[Saved data entries]
=======

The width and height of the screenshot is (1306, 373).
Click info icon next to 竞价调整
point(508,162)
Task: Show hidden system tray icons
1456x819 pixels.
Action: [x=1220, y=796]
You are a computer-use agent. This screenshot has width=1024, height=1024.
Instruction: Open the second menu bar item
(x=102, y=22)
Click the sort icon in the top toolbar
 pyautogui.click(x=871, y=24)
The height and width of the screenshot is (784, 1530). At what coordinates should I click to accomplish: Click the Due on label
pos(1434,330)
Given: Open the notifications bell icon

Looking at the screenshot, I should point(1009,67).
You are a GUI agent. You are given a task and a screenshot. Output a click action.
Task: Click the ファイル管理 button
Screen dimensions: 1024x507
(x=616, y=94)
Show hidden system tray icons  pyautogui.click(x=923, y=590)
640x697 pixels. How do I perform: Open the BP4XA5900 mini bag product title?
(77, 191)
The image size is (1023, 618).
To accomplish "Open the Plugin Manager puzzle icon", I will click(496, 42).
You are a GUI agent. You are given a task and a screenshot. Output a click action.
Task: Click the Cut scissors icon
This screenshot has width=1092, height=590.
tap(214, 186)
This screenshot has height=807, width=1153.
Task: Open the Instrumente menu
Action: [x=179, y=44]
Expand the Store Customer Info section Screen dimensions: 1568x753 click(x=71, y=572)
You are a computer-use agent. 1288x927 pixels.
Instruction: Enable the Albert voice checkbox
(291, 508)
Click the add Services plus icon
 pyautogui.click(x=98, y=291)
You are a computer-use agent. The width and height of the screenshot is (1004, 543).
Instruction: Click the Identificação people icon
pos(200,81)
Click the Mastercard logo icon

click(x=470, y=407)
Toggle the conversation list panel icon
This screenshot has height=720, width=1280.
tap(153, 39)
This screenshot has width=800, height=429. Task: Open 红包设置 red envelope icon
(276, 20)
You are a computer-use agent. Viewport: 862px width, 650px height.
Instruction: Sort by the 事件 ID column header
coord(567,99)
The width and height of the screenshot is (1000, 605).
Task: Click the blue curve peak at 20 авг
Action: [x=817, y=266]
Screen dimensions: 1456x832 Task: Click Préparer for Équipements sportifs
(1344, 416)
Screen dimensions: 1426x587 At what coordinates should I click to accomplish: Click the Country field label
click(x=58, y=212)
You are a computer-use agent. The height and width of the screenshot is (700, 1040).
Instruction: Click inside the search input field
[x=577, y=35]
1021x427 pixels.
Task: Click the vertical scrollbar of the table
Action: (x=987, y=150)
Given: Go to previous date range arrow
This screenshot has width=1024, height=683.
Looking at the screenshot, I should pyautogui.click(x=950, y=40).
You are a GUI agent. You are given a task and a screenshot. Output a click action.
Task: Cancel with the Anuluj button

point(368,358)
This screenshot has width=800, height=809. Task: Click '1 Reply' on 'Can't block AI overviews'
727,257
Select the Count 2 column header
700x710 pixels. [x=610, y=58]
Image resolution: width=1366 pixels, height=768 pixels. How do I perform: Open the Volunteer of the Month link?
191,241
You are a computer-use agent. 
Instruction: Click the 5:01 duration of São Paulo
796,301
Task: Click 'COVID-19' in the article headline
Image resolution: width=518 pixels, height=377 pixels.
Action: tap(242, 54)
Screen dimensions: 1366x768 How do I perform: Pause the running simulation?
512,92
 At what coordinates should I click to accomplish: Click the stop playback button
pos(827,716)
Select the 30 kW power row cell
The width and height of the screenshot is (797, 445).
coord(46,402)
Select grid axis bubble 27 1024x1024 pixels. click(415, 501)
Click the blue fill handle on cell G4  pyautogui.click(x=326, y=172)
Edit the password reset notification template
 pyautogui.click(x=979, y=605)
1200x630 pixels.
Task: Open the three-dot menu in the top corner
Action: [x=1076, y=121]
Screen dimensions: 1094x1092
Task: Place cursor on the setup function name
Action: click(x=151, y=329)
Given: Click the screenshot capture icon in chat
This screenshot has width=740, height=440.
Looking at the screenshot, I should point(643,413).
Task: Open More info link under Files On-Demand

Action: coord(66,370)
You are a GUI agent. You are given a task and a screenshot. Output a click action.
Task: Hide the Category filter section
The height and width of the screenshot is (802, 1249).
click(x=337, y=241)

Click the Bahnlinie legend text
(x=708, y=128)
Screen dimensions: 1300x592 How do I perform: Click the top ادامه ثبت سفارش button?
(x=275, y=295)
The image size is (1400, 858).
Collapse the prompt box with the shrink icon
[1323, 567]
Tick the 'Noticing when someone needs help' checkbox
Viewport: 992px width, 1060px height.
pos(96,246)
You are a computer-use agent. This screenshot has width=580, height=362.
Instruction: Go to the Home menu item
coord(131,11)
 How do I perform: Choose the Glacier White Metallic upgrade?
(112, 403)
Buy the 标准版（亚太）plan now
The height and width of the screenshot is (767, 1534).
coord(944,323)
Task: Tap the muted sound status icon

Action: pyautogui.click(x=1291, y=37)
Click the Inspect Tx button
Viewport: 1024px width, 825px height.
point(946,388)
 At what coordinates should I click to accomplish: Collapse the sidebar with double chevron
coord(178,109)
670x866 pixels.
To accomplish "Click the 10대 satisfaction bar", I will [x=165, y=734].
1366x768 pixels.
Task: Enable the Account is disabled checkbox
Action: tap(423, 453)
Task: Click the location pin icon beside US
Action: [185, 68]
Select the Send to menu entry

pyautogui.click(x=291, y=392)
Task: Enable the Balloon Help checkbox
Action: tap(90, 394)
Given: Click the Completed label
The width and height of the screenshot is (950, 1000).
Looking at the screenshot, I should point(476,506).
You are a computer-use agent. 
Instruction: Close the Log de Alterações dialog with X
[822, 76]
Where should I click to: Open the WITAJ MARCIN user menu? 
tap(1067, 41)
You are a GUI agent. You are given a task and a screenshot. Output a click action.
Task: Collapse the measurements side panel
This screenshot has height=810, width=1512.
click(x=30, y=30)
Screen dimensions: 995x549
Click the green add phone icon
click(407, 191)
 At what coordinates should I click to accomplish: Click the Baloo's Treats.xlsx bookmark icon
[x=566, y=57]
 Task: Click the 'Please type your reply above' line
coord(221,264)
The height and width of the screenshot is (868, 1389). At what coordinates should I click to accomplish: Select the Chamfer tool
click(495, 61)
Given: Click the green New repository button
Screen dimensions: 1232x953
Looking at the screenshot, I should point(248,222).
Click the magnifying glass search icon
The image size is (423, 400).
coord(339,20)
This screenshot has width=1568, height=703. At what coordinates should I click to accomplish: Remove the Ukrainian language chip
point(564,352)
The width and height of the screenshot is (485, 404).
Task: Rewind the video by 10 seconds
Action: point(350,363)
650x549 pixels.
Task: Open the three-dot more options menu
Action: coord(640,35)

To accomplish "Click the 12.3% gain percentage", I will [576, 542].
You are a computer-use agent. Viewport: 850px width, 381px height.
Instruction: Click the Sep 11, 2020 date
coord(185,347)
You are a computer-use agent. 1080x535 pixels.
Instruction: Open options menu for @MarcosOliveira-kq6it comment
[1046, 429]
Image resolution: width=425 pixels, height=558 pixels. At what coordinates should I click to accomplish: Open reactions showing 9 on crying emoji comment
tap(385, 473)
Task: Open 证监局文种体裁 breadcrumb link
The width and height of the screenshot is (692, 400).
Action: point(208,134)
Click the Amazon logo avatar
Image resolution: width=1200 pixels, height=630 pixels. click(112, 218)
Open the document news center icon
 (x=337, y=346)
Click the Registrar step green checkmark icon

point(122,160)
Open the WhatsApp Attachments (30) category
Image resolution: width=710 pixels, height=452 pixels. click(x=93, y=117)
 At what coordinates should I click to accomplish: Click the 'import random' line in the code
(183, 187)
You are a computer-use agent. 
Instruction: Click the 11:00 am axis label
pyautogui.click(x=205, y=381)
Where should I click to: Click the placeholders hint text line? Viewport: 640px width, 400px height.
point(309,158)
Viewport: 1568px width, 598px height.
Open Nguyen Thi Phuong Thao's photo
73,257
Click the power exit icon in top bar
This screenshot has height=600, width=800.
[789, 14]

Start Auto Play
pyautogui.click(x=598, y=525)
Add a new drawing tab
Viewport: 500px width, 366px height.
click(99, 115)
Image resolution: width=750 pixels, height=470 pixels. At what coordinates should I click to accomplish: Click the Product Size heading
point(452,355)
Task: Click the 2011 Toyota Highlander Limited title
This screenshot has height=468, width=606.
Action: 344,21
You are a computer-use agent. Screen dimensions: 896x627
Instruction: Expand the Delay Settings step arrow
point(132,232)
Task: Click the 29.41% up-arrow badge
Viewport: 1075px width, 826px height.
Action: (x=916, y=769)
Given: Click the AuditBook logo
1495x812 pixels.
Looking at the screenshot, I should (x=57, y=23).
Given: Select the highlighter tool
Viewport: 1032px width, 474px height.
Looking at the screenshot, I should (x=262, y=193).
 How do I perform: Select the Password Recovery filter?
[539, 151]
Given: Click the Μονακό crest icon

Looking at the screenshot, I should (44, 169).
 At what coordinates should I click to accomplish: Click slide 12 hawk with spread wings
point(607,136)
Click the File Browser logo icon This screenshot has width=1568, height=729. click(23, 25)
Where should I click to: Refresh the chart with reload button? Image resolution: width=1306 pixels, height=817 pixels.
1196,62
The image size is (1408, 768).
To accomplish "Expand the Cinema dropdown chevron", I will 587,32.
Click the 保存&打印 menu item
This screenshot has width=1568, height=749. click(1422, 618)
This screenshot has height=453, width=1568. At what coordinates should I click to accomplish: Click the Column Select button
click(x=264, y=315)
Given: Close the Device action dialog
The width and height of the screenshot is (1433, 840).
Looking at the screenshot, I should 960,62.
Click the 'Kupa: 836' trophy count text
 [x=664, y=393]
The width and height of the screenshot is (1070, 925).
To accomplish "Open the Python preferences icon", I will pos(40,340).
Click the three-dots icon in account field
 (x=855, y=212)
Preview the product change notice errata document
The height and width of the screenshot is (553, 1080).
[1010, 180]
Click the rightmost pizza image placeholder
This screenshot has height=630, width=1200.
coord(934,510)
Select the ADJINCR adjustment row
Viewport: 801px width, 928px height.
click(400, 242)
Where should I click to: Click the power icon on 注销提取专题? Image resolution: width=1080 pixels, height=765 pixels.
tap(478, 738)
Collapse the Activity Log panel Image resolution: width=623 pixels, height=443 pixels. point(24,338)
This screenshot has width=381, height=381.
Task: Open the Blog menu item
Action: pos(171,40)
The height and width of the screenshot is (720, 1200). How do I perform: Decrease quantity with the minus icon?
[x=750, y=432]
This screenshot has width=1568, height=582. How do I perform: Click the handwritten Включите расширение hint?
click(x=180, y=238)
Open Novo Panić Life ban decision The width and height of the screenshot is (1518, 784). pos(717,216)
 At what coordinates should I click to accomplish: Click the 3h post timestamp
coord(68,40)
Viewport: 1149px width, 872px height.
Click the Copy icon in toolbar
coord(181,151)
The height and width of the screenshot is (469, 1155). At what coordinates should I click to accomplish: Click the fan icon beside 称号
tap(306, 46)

=======

- [PROBLEM DETAILS]: Your answer should consist of the lines from the line with "Task: Open More" to the line with "Given: Click the Completed label" above, repeated exactly, both ends included.

- [WRITTEN REPLY]:
Task: Open More info link under Files On-Demand

Action: coord(66,370)
You are a GUI agent. You are given a task and a screenshot. Output a click action.
Task: Hide the Category filter section
The height and width of the screenshot is (802, 1249).
click(x=337, y=241)

Click the Bahnlinie legend text
(x=708, y=128)
Screen dimensions: 1300x592 How do I perform: Click the top ادامه ثبت سفارش button?
(x=275, y=295)
The image size is (1400, 858).
Collapse the prompt box with the shrink icon
[1323, 567]
Tick the 'Noticing when someone needs help' checkbox
Viewport: 992px width, 1060px height.
pos(96,246)
You are a computer-use agent. This screenshot has width=580, height=362.
Instruction: Go to the Home menu item
coord(131,11)
 How do I perform: Choose the Glacier White Metallic upgrade?
(112, 403)
Buy the 标准版（亚太）plan now
The height and width of the screenshot is (767, 1534).
coord(944,323)
Task: Tap the muted sound status icon

Action: pyautogui.click(x=1291, y=37)
Click the Inspect Tx button
Viewport: 1024px width, 825px height.
point(946,388)
 At what coordinates should I click to accomplish: Collapse the sidebar with double chevron
coord(178,109)
670x866 pixels.
To accomplish "Click the 10대 satisfaction bar", I will [x=165, y=734].
1366x768 pixels.
Task: Enable the Account is disabled checkbox
Action: tap(423, 453)
Task: Click the location pin icon beside US
Action: [185, 68]
Select the Send to menu entry

pyautogui.click(x=291, y=392)
Task: Enable the Balloon Help checkbox
Action: tap(90, 394)
Given: Click the Completed label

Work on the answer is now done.